Amendment to the Rights Agreement
Exhibit 4.1
Amendment to the Rights Agreement
This Amendment to the Rights Agreement (this “Amendment”) is entered into
as of August 5 2008, between Arlington Tankers Ltd., a company incorporated in the Islands of
Bermuda (the “Company”), and American Stock Transfer & Trust Company, LLC, a New York
limited liability trust company, as rights agent (the “Rights Agent”).
Introduction
The Company and the Rights Agent have entered into the Rights Agreement
dated as of June 26, 2008 (the “Rights Agreement”).

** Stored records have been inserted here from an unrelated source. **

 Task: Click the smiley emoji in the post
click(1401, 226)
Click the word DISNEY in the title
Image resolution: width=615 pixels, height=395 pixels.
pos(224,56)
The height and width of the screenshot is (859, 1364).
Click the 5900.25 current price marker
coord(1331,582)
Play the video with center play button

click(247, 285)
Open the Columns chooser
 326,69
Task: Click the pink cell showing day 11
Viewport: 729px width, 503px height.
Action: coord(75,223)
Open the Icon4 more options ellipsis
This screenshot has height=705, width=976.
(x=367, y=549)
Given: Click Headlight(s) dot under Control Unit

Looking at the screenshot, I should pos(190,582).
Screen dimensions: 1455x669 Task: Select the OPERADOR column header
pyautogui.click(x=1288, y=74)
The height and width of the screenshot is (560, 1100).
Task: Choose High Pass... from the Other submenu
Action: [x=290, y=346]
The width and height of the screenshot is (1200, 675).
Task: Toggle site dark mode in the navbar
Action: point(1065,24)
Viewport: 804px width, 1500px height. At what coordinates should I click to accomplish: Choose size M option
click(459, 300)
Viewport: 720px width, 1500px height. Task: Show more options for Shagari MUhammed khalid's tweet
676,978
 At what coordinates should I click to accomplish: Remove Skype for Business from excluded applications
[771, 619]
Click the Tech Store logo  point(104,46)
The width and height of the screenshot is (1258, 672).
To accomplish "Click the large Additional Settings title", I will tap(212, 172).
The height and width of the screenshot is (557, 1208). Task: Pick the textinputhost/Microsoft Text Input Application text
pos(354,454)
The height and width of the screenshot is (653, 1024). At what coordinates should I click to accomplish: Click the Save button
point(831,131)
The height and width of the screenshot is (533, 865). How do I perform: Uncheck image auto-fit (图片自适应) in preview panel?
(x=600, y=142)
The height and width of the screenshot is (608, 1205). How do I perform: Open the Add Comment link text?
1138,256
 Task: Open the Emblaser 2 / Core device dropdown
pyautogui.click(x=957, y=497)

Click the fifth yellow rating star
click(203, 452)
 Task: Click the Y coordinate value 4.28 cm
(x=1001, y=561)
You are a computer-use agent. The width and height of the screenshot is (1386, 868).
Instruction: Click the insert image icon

The Company, Galileo Holding Corporation, a corporation incorporated under the laws of the
Republic of the Xxxxxxxx Islands (“New Parent”), Xxxxxx Amalgamation Limited, a company
incorporated in the Islands of Bermuda and a wholly owned subsidiary of New Parent
(“Amalgamation Sub”), Galileo Merger Corporation, a corporation incorporated under the laws
of the Republic of the Xxxxxxxx Islands and a wholly owned subsidiary of New Parent (“Merger
Sub”), and General Maritime Corporation, a corporation incorporated under the laws of the
Republic of the Xxxxxxxx Islands (“Galileo”), intend to enter into an Agreement and Plan of
Merger and Amalgamation (the “Merger Agreement”) pursuant to which, among other things,:
(i) Amalgamation Sub will amalgamate with the Company (the “Xxxxxx Amalgamation”), and (ii)
Merger Sub will merge with and into the Galileo with Galileo continuing as the surviving
corporation (the “Galileo Merger”, and together with the Xxxxxx Amalgamation, the
“Combinations”). In connection with the Combinations and the other transactions
contemplated by the Merger Agreement, the Company and Galileo have caused New Parent to be
organized under the laws of the Republic of the Xxxxxxxx Islands, with the Company owning 27% of
the capital stock of New Parent and Galileo owning 73% of the capital stock of New Parent. The
authorized capital stock of New Parent consists of 100 shares of common stock, par value $.01 per
share (“New Parent Common Stock”), of which 27 shares have been issued to the Company and
73 shares have been issued to Galileo. Each share of common stock, $.01 par value per share, of
Galileo shall be automatically converted into the right to receive 1.34 shares of New Parent Common
Stock and each common share, $.01 par value per share, of the Company shall be automatically
converted into the right to receive one share of New Parent Common Stock.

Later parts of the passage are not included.